- DATA SUPPLIED:
——

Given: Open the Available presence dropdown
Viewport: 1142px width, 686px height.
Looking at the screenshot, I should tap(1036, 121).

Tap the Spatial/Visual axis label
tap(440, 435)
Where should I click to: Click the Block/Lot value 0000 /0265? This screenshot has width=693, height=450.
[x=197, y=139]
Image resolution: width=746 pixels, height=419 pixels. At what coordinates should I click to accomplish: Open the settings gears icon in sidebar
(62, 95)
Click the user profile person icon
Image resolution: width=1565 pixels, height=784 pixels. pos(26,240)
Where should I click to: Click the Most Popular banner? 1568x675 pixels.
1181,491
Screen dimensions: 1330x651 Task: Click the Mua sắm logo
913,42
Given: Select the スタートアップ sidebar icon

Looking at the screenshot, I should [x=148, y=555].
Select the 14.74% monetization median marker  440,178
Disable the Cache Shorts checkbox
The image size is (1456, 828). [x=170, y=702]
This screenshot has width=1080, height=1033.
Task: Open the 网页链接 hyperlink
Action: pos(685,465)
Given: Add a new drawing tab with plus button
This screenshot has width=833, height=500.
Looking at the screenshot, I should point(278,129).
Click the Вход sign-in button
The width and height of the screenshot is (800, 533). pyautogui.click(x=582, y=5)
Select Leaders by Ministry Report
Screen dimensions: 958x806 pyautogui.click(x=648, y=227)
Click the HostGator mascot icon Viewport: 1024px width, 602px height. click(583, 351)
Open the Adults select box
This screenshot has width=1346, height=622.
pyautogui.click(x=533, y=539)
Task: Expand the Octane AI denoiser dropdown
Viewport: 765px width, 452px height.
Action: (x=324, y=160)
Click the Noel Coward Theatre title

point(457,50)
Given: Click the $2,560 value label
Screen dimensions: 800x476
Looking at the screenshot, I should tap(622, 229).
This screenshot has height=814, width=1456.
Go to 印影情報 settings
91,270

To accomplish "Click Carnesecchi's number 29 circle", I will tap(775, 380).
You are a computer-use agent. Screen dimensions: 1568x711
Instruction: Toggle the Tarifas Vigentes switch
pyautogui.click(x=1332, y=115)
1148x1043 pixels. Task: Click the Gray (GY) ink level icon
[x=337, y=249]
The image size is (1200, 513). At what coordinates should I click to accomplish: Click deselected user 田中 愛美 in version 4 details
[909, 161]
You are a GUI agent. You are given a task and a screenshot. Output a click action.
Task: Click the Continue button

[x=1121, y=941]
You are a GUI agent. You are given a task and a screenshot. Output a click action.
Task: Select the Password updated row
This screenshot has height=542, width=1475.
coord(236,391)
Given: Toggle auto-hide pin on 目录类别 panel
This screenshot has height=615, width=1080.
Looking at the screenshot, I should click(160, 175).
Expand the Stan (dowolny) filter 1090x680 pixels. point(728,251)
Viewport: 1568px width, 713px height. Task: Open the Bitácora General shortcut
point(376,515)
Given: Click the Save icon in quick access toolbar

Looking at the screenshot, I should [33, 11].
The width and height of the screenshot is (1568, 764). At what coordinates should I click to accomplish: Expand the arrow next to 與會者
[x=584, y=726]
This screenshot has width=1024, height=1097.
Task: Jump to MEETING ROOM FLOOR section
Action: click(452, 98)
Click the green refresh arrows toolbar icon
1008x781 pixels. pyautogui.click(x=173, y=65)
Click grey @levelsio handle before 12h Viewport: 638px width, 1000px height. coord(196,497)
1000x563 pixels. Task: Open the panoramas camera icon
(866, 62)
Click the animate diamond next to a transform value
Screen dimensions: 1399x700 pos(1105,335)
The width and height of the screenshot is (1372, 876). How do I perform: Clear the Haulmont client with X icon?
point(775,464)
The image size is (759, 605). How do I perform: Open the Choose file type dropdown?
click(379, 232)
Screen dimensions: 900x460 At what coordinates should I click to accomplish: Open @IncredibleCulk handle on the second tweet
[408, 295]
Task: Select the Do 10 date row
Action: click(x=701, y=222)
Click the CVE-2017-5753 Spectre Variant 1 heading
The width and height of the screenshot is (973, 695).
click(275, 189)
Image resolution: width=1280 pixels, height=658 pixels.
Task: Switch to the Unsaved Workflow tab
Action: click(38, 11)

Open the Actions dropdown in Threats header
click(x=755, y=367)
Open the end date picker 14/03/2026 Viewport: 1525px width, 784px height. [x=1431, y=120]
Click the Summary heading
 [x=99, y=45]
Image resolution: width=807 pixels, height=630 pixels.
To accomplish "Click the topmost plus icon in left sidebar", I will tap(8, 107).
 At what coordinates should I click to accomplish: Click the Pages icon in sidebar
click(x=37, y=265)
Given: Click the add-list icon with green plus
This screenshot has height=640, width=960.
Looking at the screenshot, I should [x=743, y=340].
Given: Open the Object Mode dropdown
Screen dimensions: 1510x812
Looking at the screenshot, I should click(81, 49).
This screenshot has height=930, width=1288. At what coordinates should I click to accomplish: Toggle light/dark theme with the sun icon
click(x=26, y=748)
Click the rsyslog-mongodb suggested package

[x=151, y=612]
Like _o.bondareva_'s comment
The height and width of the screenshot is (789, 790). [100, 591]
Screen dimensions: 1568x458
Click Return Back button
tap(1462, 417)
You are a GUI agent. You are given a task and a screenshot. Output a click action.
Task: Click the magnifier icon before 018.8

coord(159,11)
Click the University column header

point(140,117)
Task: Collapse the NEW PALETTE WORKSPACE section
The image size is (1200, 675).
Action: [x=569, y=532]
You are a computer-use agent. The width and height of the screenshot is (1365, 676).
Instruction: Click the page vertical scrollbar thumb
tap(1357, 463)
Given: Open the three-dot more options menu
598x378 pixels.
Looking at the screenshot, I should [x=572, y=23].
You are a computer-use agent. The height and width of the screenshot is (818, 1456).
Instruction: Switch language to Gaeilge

——

- REQUIRED TASK:
Can you recast the entries, from the line with "Given: Click the $2,560 value label" up to and including the line with "will tap(775, 380).", as a Markdown table with the columns Row and Line Text? Number each line in Row and leave out blank lines.

- TASK RESPONSE:
| Row | Line Text |
|---|---|
| 1 | Given: Click the $2,560 value label |
| 2 | Screen dimensions: 800x476 |
| 3 | Looking at the screenshot, I should tap(622, 229). |
| 4 | This screenshot has height=814, width=1456. |
| 5 | Go to 印影情報 settings |
| 6 | 91,270 |
| 7 | To accomplish "Click Carnesecchi's number 29 circle", I will tap(775, 380). |